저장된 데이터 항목
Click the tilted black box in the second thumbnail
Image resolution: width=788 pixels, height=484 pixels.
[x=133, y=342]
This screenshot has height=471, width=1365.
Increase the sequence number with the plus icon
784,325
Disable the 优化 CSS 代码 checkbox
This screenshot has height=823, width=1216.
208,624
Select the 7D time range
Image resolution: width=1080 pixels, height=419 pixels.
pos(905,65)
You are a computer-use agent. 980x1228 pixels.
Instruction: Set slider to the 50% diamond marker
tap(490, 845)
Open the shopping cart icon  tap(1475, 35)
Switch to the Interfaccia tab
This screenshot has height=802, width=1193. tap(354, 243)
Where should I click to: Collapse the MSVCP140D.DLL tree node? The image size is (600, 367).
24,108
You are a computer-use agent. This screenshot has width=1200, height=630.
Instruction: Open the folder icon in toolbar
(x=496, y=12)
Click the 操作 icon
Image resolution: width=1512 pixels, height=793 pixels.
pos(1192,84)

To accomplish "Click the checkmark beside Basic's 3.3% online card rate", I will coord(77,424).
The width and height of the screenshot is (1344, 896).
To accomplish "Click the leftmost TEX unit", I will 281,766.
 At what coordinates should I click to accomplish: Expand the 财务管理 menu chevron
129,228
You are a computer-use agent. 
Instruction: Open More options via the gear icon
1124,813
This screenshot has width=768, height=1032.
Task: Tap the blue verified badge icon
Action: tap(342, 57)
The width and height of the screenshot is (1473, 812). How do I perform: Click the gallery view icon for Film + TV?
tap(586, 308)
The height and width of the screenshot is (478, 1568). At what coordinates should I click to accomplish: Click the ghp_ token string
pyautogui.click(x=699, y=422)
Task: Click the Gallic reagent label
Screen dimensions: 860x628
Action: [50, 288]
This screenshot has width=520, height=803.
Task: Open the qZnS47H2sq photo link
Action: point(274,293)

요구 사항 ::
위의 데이터를 처음부터 끝까지 한 글자도 바꾸지 말고 그대로 출력하세요.

실습 결과 ::
Click the tilted black box in the second thumbnail
Image resolution: width=788 pixels, height=484 pixels.
[x=133, y=342]
This screenshot has height=471, width=1365.
Increase the sequence number with the plus icon
784,325
Disable the 优化 CSS 代码 checkbox
This screenshot has height=823, width=1216.
208,624
Select the 7D time range
Image resolution: width=1080 pixels, height=419 pixels.
pos(905,65)
You are a computer-use agent. 980x1228 pixels.
Instruction: Set slider to the 50% diamond marker
tap(490, 845)
Open the shopping cart icon  tap(1475, 35)
Switch to the Interfaccia tab
This screenshot has height=802, width=1193. tap(354, 243)
Where should I click to: Collapse the MSVCP140D.DLL tree node? The image size is (600, 367).
24,108
You are a computer-use agent. This screenshot has width=1200, height=630.
Instruction: Open the folder icon in toolbar
(x=496, y=12)
Click the 操作 icon
Image resolution: width=1512 pixels, height=793 pixels.
pos(1192,84)

To accomplish "Click the checkmark beside Basic's 3.3% online card rate", I will coord(77,424).
The width and height of the screenshot is (1344, 896).
To accomplish "Click the leftmost TEX unit", I will 281,766.
 At what coordinates should I click to accomplish: Expand the 财务管理 menu chevron
129,228
You are a computer-use agent. 
Instruction: Open More options via the gear icon
1124,813
This screenshot has width=768, height=1032.
Task: Tap the blue verified badge icon
Action: tap(342, 57)
The width and height of the screenshot is (1473, 812). How do I perform: Click the gallery view icon for Film + TV?
tap(586, 308)
The height and width of the screenshot is (478, 1568). At what coordinates should I click to accomplish: Click the ghp_ token string
pyautogui.click(x=699, y=422)
Task: Click the Gallic reagent label
Screen dimensions: 860x628
Action: [50, 288]
This screenshot has width=520, height=803.
Task: Open the qZnS47H2sq photo link
Action: point(274,293)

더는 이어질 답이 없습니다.